*Problem details*
For the string "panel", find every matching line in the records and copy it.

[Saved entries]
---

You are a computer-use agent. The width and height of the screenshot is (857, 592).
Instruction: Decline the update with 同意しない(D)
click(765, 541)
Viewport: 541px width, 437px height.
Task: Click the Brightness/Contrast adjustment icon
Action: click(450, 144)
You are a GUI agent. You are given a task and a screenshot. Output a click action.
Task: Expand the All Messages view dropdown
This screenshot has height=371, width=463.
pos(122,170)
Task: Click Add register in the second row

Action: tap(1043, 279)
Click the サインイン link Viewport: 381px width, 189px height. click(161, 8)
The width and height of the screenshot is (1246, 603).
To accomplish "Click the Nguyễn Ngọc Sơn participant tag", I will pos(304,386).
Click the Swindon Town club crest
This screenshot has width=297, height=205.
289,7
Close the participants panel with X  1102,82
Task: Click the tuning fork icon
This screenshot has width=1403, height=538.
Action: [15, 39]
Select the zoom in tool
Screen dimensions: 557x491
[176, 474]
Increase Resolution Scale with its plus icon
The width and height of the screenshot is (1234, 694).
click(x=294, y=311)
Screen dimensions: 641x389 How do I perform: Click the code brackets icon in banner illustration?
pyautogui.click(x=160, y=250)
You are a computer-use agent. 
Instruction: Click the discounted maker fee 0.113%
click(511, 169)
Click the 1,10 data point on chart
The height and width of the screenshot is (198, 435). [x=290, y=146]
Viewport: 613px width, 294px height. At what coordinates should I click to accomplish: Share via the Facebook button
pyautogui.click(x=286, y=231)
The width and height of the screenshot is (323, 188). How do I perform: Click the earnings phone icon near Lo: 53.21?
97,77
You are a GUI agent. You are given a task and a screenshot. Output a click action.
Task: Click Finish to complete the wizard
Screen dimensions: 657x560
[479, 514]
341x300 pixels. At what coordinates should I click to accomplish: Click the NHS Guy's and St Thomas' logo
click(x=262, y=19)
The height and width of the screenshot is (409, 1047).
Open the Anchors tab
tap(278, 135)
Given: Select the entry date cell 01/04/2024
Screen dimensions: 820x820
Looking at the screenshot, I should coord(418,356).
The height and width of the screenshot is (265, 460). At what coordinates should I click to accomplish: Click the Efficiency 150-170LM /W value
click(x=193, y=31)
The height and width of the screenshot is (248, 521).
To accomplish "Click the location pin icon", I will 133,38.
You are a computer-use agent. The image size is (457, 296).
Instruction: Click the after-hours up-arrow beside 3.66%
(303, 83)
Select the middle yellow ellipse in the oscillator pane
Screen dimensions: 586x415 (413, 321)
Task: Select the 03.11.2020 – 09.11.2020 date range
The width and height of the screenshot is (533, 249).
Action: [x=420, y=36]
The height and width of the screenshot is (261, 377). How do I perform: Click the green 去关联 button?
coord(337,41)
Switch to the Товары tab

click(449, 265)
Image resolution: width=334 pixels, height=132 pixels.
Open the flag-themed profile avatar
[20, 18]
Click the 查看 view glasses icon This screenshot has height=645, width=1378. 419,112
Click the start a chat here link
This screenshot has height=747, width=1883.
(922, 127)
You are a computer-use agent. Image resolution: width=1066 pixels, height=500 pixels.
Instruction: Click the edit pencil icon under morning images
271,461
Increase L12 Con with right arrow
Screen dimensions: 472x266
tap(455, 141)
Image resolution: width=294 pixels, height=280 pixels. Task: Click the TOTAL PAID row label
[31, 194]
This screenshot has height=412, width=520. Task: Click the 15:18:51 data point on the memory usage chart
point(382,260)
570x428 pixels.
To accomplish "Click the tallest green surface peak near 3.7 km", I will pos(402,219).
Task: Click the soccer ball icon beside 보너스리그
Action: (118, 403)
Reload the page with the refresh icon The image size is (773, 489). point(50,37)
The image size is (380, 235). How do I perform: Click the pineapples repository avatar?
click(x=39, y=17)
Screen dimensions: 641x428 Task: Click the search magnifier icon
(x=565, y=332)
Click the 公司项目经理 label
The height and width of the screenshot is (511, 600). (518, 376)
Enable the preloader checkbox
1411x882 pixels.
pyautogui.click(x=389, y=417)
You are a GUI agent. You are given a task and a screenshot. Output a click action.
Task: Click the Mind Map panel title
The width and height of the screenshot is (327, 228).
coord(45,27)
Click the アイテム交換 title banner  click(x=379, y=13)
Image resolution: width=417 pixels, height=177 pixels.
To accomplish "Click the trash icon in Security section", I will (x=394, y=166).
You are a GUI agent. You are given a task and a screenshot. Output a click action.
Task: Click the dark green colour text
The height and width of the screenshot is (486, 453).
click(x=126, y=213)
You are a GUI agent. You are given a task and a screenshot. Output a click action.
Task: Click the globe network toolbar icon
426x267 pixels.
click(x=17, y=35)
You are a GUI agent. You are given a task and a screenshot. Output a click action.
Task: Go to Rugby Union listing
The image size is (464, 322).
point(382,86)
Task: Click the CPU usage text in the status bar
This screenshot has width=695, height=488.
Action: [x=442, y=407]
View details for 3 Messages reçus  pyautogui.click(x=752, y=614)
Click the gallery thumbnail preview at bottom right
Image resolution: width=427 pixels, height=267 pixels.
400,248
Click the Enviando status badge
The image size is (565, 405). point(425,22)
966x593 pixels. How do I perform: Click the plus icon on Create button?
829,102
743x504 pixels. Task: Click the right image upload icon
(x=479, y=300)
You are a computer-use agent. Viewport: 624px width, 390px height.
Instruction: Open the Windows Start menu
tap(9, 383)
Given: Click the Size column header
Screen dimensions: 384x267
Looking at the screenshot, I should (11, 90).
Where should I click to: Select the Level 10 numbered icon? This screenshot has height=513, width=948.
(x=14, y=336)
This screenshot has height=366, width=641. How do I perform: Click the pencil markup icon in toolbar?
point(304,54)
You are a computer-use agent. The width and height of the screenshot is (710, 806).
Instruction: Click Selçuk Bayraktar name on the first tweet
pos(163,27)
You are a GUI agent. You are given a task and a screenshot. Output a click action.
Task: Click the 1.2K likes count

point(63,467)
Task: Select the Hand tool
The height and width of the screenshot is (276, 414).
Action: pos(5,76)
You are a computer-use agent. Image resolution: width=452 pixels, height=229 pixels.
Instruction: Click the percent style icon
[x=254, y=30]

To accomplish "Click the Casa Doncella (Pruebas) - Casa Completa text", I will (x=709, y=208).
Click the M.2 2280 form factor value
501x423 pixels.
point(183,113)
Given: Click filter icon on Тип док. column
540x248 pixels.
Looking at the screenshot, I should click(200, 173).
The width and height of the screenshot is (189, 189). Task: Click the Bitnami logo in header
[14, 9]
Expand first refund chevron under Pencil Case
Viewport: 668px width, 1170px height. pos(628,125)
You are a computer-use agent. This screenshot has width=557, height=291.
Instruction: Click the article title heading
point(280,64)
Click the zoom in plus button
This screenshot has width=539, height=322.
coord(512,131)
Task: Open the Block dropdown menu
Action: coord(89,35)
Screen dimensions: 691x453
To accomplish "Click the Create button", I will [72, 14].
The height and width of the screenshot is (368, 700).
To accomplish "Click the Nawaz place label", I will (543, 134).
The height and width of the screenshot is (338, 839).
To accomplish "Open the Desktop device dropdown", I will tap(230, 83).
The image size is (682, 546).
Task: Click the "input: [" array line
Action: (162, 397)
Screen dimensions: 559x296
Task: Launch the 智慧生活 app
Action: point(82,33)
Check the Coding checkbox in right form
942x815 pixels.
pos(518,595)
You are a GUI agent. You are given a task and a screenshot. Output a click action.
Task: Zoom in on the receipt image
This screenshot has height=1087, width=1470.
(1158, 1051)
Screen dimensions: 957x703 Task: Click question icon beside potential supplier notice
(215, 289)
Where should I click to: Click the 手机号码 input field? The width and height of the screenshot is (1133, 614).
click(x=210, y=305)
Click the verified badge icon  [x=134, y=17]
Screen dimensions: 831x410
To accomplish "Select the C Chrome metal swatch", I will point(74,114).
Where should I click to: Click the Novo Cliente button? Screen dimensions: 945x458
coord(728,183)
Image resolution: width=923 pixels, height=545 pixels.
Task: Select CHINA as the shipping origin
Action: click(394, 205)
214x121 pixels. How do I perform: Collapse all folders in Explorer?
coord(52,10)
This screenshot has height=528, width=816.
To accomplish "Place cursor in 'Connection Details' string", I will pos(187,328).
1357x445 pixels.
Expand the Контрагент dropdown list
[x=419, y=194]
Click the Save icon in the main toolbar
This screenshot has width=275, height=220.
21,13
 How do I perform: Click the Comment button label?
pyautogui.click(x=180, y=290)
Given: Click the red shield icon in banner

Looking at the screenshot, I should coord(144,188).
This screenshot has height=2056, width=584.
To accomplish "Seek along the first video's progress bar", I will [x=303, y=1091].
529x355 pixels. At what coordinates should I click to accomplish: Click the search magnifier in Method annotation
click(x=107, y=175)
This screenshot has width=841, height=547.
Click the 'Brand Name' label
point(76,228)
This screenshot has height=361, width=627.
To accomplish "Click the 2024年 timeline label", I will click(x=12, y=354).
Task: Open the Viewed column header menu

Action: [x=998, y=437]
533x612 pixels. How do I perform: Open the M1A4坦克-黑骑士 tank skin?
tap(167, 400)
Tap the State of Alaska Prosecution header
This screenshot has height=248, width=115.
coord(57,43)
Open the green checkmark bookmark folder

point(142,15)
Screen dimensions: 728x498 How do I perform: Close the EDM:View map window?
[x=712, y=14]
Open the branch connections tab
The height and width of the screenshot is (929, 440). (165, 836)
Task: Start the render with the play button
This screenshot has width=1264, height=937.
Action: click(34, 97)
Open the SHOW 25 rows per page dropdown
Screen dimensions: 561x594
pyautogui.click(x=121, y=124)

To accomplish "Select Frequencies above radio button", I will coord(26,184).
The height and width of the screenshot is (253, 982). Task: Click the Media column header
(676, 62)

---

*Result of the exercise*
Close the participants panel with X  1102,82
Task: Click the Mind Map panel title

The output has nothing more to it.